::: Raw data :::

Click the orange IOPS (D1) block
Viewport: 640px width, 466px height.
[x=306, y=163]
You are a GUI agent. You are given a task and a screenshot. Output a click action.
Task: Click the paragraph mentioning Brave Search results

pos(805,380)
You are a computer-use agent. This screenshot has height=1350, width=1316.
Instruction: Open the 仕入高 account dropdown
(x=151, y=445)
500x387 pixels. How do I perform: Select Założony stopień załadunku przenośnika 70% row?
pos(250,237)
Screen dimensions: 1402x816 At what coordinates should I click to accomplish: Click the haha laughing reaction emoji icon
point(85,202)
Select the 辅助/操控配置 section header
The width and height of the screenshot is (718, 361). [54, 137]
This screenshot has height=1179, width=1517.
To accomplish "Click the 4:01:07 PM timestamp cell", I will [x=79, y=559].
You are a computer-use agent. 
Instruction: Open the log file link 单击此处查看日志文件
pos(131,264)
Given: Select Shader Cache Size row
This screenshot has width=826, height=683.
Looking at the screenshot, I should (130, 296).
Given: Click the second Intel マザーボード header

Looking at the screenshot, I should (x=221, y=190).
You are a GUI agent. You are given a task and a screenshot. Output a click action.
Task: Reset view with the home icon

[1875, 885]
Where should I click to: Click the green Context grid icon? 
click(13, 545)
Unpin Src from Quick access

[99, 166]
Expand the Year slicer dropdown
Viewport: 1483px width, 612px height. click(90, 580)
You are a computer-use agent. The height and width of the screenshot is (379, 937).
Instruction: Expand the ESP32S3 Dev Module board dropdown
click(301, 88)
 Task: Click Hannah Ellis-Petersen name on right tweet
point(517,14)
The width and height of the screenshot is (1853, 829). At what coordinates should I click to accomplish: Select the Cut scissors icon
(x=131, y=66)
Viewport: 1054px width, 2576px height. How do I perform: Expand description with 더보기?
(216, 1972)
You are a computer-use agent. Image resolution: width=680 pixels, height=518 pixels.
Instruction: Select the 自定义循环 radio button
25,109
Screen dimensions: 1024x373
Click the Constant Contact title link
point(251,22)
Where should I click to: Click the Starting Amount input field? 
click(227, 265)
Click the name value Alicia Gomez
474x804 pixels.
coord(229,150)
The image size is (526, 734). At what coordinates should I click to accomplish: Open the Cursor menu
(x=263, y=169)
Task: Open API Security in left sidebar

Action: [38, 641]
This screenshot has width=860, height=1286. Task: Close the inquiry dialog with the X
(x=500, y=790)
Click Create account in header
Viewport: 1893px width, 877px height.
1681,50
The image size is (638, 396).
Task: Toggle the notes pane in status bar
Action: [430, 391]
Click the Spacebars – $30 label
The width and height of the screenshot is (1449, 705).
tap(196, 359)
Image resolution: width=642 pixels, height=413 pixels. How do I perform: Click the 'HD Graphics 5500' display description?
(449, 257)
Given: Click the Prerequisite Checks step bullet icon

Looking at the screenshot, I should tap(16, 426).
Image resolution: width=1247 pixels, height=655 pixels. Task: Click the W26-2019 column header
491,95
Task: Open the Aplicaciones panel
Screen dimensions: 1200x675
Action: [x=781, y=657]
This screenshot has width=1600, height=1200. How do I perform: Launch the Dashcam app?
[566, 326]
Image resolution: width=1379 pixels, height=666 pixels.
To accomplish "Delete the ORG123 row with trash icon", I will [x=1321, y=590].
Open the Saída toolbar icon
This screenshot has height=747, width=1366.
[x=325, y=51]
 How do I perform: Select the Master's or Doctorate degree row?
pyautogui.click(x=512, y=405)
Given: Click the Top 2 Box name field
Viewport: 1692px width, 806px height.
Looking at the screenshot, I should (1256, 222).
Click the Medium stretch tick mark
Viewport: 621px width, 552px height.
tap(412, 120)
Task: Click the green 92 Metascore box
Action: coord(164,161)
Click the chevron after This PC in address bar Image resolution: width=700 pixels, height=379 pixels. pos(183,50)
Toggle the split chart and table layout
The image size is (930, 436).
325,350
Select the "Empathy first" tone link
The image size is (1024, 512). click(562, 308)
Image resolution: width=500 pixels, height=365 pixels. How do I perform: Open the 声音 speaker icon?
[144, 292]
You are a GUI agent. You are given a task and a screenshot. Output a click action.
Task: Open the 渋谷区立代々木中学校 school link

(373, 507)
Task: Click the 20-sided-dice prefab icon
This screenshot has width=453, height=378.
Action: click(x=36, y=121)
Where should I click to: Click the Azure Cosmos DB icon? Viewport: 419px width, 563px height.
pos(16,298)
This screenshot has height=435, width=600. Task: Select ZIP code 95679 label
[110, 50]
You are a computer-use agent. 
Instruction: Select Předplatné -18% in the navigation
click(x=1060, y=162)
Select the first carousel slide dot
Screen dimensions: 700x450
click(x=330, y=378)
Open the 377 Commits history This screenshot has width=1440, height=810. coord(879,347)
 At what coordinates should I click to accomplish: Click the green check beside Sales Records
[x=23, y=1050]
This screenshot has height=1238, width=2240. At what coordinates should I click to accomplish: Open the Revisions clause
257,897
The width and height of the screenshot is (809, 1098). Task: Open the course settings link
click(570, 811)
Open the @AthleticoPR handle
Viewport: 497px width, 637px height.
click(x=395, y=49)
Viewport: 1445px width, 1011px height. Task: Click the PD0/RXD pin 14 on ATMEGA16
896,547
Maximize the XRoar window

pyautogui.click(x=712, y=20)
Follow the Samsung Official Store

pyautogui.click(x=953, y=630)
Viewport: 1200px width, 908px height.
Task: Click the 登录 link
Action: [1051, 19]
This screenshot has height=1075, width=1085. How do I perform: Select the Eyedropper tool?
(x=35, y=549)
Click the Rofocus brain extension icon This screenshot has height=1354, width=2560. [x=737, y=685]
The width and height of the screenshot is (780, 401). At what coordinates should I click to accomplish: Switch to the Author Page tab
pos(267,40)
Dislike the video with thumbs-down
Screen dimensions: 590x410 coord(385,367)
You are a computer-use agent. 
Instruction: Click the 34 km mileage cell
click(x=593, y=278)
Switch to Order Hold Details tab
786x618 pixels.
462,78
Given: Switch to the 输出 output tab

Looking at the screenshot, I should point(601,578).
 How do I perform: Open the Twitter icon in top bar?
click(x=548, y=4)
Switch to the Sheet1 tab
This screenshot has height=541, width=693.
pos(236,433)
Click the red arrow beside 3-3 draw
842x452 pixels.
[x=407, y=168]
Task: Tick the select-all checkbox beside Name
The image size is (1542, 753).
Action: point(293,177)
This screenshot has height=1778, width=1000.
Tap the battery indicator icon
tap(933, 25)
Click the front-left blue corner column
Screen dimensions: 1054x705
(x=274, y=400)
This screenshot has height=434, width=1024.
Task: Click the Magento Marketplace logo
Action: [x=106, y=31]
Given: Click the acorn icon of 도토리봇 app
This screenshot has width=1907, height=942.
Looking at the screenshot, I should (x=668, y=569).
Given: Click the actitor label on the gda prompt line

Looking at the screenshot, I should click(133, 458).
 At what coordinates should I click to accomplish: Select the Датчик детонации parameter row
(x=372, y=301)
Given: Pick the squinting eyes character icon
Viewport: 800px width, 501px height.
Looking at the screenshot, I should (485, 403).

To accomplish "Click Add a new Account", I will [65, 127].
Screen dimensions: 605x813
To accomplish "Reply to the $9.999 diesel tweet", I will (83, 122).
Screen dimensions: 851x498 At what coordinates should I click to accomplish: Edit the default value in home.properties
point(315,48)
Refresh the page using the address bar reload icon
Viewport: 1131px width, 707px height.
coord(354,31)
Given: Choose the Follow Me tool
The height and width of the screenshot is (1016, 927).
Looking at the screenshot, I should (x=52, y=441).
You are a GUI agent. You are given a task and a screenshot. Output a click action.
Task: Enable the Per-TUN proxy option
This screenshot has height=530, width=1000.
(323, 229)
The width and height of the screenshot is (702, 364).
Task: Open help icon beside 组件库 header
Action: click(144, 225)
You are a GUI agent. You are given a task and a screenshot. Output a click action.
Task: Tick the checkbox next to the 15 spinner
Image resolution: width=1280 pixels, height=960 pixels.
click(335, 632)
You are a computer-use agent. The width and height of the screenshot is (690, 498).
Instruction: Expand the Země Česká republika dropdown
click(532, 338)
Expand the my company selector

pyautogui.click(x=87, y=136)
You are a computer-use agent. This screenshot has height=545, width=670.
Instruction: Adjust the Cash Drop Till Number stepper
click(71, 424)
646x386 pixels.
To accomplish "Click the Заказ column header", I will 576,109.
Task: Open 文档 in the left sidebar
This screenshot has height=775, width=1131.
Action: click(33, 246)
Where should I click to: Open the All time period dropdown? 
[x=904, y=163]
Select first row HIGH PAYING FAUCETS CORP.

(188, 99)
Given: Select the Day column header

:::

What to produce
Count the lines above in which the word "checkbox" appears, then state only that count.

Output of the exercise
2